One of the most challenging aspects of javelin throw training is that you need to be careful about how many throws you take. In the other throwing events, you can take 30-40 throws a day and your body will be fine. In the javelin, the ease of shoulder, back, and elbow injuries from the impact of the throw and overuse forces athletes to take fewer throws.

With fewer throws to train muscle memory and technique, the use of special strength exercises becomes even more crucial. Special strength is any exercise that mimics the throw, training strength and power, but is not actually throwing the javelin. Medball throws and Nockenballs throws are perfect examples. The advantage of special strength is that you are not only able to work on technique and the movement of the throw without putting excess strain on your elbow or shoulder, but you are also gaining strength by training with heavier implements.
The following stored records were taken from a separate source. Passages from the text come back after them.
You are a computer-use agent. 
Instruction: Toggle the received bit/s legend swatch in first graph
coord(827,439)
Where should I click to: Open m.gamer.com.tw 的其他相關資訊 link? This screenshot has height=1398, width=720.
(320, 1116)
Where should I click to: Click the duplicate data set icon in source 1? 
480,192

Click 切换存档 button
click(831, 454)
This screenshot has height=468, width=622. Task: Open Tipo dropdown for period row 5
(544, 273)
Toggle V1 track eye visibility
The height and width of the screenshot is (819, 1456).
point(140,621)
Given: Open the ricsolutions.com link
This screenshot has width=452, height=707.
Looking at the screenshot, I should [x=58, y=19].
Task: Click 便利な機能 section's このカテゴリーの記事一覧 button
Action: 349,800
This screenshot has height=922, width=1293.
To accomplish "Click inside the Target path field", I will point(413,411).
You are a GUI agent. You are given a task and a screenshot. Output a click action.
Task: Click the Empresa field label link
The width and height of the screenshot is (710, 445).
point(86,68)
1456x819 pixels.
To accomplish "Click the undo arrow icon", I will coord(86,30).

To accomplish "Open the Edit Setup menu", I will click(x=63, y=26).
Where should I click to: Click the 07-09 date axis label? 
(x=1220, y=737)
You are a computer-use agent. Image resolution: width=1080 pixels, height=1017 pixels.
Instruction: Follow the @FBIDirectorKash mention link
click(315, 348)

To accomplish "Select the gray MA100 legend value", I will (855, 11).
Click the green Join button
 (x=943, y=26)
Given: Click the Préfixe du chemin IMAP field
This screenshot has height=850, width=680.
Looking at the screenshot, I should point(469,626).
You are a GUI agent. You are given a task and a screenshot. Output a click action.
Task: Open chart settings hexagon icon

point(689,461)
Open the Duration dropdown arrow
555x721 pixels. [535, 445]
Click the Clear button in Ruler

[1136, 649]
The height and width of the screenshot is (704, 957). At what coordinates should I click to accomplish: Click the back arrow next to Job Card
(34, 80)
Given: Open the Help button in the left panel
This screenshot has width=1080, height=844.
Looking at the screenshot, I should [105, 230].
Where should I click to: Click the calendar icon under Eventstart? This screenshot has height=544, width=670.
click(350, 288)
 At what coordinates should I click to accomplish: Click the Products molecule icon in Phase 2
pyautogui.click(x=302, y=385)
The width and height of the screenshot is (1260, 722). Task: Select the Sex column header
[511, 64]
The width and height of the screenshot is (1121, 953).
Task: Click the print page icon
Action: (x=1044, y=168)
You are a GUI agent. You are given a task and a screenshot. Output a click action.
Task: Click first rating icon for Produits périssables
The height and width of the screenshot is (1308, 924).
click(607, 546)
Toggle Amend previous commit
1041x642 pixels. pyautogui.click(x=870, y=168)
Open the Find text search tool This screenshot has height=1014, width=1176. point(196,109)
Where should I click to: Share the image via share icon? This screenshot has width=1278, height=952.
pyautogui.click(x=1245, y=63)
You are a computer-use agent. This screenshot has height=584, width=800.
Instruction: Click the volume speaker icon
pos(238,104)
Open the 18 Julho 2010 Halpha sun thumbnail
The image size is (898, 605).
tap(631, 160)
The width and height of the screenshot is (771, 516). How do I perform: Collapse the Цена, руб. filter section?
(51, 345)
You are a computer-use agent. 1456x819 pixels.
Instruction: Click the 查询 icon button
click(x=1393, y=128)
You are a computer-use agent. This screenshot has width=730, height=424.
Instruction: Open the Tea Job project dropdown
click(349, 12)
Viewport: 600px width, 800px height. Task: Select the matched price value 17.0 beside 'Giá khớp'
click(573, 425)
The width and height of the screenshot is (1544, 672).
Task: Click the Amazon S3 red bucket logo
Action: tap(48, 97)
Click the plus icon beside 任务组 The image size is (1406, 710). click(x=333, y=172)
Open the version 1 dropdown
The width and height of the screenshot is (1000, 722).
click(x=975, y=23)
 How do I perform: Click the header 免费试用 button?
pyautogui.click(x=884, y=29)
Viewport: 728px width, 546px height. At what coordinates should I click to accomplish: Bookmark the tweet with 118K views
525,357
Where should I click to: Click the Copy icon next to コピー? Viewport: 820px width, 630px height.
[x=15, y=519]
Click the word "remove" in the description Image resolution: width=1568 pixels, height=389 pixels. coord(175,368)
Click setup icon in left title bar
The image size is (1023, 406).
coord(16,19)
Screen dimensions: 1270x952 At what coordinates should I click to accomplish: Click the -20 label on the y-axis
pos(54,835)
1. Overhead Kneeling Arch and Throw

Overhead movements are crucial to transferring to far javelin throws. The javelin throw requires extreme shoulder mobility and the ability to generate power from an extended back. With the overhead kneeling arch throws, focus on getting as big of an arch in your back as possible, and then unwind like a catapult forward into the throw. Try to blend simultaneous action of flexing the trunk while lurching forward.

2. Standing Plant Throws

All special strength exercises are on a spectrum of how closely they transfer to the actual throw. Taking the kneeling throws further and more specific to the throw are the standing plant throws. In this exercise, you will need to combine what you worked on with the kneeling throws but add a dynamic start and proper mechanics in the lower body.